“Love is the one thing that transcends time and space.”
During the weeks leading up to the release of Interstellar, people saw the word “love” attached to it, then were alternately giddy because they had something new to mock and relentlessly negative because the science fiction film they were looking forward to was now ruined. Yes, the movie is about love, and yes, there are scenes during which that message is hammered over our heads, but ultimately, the idea of love is the emotional foundation for the film. Interstellar, as a result, is incredibly moving, intimate, and fascinating, and it’s the type of science fiction that is rarely made these days.
Christopher Nolan’s movies have always been about pain and loss–about emotion–but he’s looked at these ideas through a detached lens and a quantifiable structure. Here, though, he takes a different approach for the most part, and the film looks at raw emotion and asks us whether it can be essential to our scientific advancement. There are elements of pain and loss throughout, but that gives way to a through-line of hope, of inspiration, of optimism. The bonds we form through love transcend time and space, and even though love may hurt us and confound us, it is also the very thing that allows us to reach for the stars and beyond.
Nolan explores these ideas through the central relationship of Cooper and Murph, a father-daughter combo that is wonderfully depicted by Matthew McConaughey and Mackenzie Foy/Jessica Chastain. The two are separated swiftly at the beginning of the movie, but the relationship is constantly emphasized for the remainder of it, with Murph’s resentment building up as Cooper desperately wants to return to save her. There is pain here from the separation of loved ones, and the camera lingers on the pain that is written in the characters’ faces; this is the most emotionally intimate Nolan’s ever been, and while you may not expect one of his movies to move you, there’s no denying that this one hits some deeply affecting emotional highs.

Material:
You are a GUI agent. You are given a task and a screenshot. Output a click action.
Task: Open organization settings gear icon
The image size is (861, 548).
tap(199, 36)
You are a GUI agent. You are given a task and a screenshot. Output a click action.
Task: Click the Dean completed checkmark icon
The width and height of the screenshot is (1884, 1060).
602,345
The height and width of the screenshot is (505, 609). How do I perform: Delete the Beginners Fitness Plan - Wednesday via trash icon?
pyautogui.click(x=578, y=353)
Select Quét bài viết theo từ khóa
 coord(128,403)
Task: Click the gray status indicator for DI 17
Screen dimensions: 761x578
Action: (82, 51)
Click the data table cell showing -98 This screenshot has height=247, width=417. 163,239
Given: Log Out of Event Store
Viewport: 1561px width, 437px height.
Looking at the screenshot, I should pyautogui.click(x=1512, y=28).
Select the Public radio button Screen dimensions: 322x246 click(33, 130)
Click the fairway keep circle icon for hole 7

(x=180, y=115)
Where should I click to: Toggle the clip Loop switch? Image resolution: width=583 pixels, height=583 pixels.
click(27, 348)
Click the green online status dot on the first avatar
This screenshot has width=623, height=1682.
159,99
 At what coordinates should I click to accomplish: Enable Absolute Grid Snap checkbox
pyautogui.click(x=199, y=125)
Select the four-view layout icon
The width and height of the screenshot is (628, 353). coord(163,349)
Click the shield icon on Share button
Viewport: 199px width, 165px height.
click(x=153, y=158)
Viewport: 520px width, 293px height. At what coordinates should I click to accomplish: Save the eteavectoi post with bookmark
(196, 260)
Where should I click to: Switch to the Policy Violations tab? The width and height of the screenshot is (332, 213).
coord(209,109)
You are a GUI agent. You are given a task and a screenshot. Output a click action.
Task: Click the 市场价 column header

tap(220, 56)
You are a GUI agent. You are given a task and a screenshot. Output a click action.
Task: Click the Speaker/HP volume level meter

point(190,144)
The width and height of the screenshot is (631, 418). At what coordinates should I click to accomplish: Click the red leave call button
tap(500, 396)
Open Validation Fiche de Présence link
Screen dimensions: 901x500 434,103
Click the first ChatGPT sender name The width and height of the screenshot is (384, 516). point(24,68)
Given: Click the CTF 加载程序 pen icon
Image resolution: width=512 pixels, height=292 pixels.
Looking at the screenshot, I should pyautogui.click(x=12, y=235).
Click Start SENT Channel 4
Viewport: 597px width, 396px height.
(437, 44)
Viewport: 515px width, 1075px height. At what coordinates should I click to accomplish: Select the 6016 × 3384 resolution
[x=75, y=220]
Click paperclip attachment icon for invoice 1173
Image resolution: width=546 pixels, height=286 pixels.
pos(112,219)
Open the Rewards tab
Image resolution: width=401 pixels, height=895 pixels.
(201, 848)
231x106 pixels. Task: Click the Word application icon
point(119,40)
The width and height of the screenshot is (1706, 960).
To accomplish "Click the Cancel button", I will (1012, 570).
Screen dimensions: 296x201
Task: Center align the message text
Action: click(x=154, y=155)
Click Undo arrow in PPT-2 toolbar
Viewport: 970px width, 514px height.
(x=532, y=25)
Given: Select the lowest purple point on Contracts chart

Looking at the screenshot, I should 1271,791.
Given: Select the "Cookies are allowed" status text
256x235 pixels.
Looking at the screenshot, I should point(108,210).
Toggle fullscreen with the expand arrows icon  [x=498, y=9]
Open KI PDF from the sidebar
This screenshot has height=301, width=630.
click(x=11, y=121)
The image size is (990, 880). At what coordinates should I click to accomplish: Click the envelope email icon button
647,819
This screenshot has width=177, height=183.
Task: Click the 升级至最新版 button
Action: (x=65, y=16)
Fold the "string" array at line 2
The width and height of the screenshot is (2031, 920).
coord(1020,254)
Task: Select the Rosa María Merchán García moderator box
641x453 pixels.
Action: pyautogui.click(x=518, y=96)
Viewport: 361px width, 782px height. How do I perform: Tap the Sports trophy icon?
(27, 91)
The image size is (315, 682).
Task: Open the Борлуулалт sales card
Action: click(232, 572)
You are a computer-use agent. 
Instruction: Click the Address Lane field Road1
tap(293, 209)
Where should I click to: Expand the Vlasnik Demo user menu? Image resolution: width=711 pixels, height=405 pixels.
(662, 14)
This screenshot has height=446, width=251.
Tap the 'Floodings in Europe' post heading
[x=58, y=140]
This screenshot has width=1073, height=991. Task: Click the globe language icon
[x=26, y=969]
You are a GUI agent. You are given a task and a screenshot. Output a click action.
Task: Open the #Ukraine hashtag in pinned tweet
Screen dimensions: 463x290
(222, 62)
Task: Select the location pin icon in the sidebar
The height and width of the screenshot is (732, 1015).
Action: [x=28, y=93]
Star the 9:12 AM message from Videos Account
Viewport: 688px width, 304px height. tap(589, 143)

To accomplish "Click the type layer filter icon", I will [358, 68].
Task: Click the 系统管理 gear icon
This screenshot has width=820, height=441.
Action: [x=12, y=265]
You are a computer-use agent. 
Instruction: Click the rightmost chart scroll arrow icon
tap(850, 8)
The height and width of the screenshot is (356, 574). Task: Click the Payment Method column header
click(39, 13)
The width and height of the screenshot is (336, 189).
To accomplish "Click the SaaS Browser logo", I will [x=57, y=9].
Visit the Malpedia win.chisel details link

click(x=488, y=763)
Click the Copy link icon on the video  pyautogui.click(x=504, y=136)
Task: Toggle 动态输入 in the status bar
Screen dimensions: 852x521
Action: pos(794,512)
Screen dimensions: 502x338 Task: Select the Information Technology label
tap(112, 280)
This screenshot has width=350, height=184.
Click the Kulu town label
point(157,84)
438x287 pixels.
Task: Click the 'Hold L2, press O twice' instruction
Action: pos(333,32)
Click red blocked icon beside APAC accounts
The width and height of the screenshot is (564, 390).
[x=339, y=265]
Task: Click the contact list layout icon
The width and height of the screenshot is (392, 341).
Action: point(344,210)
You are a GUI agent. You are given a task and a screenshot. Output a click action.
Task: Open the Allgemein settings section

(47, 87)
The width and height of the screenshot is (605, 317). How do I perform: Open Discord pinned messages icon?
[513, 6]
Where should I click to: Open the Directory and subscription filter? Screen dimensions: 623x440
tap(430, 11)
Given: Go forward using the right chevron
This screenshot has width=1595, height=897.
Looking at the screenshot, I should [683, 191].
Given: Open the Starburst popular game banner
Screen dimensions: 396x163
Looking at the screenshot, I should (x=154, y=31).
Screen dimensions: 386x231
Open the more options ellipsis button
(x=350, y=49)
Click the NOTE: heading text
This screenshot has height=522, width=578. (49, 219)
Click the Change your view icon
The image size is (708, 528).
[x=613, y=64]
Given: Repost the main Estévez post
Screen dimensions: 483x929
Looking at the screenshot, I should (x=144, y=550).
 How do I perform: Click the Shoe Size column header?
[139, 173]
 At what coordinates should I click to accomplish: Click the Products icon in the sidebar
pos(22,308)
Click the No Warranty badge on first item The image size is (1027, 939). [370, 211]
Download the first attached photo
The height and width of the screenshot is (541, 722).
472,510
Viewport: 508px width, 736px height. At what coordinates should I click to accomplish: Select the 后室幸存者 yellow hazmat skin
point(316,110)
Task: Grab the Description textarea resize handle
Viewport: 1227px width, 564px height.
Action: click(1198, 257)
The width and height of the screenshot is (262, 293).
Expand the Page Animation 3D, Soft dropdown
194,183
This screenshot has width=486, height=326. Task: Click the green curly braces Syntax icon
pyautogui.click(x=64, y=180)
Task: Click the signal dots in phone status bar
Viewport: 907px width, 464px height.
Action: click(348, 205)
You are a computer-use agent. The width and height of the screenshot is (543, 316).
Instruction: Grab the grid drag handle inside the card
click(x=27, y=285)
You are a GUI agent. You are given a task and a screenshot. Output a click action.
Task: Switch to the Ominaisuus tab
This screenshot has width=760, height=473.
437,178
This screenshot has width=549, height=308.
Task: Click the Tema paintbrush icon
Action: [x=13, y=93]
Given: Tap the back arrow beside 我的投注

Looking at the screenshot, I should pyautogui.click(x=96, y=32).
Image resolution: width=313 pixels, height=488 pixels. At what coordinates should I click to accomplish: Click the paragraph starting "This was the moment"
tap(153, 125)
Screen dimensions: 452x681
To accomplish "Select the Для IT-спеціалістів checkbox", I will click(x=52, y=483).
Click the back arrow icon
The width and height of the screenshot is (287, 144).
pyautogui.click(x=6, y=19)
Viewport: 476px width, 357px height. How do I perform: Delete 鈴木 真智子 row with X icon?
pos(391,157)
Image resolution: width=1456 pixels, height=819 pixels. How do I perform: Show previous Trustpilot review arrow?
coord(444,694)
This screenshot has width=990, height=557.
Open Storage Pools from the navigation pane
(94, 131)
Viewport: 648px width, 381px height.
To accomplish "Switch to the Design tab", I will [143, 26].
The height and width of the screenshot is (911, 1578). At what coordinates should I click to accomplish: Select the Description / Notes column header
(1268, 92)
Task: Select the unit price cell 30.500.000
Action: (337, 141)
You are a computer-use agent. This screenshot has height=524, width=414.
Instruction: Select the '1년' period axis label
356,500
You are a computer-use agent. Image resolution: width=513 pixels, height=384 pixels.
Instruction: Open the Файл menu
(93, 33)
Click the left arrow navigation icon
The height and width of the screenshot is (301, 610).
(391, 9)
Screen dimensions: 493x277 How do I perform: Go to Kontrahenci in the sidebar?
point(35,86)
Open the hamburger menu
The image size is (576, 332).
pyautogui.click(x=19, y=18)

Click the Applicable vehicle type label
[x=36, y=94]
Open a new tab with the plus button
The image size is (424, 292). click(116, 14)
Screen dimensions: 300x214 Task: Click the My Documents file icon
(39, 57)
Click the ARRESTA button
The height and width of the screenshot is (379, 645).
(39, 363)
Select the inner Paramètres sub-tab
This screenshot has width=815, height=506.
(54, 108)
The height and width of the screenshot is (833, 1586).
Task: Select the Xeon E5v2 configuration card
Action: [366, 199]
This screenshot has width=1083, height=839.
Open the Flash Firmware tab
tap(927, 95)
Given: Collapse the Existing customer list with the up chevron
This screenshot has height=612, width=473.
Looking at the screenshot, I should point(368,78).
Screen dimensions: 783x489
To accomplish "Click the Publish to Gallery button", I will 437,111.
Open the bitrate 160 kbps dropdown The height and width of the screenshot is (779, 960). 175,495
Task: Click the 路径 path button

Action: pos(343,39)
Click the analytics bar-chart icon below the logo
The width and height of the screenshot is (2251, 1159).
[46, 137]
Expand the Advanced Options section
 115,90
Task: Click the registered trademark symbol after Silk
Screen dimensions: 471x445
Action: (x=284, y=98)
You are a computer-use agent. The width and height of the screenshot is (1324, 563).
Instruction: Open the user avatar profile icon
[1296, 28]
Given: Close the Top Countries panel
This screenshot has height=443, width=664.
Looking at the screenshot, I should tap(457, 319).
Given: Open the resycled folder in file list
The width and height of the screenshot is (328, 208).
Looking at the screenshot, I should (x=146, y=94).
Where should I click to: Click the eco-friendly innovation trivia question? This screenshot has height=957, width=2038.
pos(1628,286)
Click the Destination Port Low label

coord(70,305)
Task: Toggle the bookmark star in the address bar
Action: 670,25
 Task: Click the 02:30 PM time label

Short task: Summarize the Interstellar review in two sentences.

Full output: Interstellar drew mockery before its release for its focus on love, but love serves as the film's emotional foundation and makes it moving, intimate, and a kind of science fiction rarely made today. Christopher Nolan, who usually treats pain and loss through a detached lens, here mostly centers raw emotion and hope through the separated father and daughter Cooper and Murph, producing his most emotionally intimate film.